*Exercise data*
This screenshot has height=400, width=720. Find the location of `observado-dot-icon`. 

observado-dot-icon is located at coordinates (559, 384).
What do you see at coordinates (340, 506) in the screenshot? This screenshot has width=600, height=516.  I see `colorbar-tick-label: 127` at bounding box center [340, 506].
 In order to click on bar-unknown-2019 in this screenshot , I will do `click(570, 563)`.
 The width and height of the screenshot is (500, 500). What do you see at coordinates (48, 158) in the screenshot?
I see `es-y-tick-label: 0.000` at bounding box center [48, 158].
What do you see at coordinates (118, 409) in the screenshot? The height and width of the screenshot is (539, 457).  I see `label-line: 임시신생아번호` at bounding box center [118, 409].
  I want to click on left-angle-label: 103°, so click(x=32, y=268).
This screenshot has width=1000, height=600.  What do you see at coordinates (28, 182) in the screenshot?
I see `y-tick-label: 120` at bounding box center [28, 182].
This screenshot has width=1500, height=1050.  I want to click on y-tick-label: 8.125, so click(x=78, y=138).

==

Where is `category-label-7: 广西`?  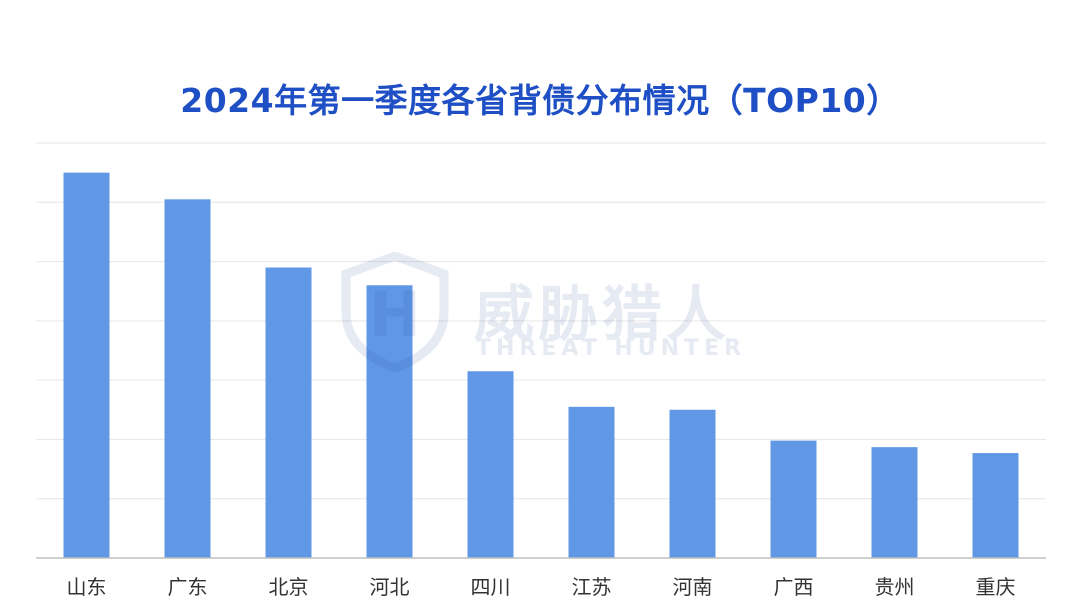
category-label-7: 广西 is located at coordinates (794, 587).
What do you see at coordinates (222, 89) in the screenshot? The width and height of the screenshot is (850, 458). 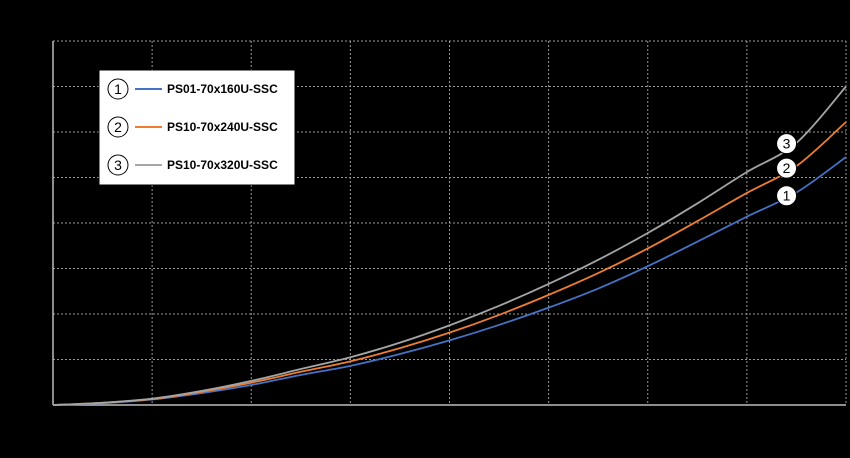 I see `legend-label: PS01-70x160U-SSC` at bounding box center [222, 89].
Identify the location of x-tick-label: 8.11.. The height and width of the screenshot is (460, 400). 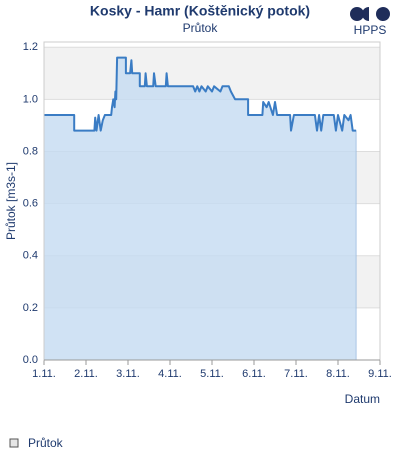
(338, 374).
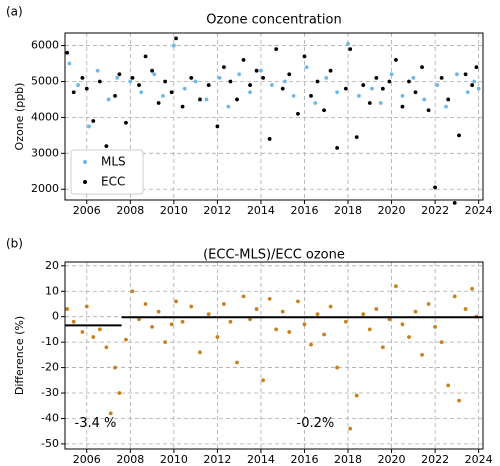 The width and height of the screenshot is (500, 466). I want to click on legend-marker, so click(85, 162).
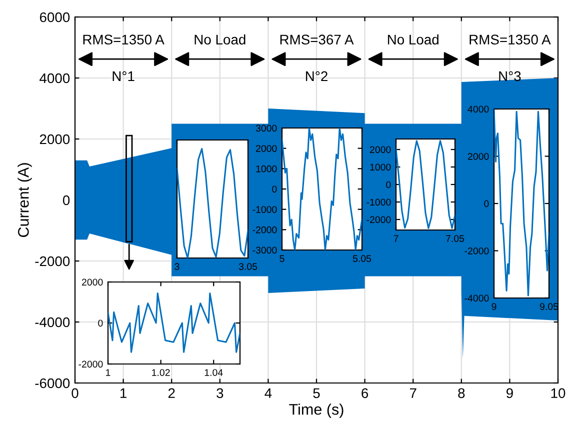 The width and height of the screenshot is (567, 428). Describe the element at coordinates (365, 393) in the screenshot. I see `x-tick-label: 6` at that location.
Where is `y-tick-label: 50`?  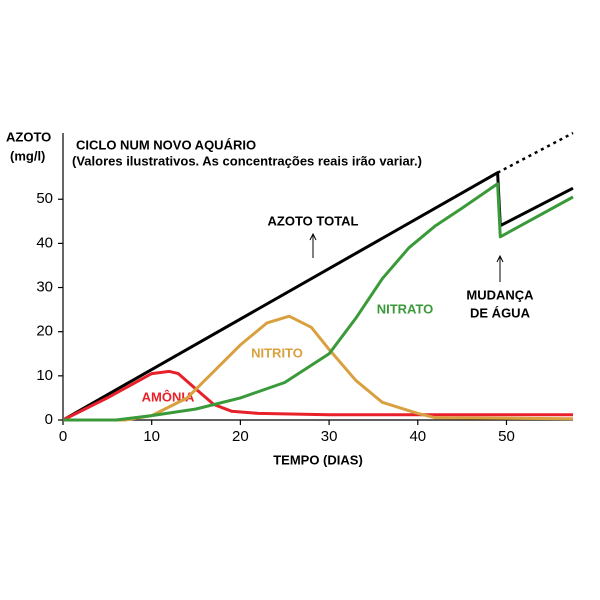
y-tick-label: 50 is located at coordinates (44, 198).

*Requirement*
Rewrite the stretch from the line containing "What do you see at coordinates (340, 506)" through the line containing "center [48, 158].", putting "bar-unknown-2020" in place of "bar-unknown-2019" and keeping everything else the same.

*Problem solution*
What do you see at coordinates (340, 506) in the screenshot? This screenshot has width=600, height=516.  I see `colorbar-tick-label: 127` at bounding box center [340, 506].
 In order to click on bar-unknown-2020 in this screenshot , I will do `click(570, 563)`.
 The width and height of the screenshot is (500, 500). What do you see at coordinates (48, 158) in the screenshot?
I see `es-y-tick-label: 0.000` at bounding box center [48, 158].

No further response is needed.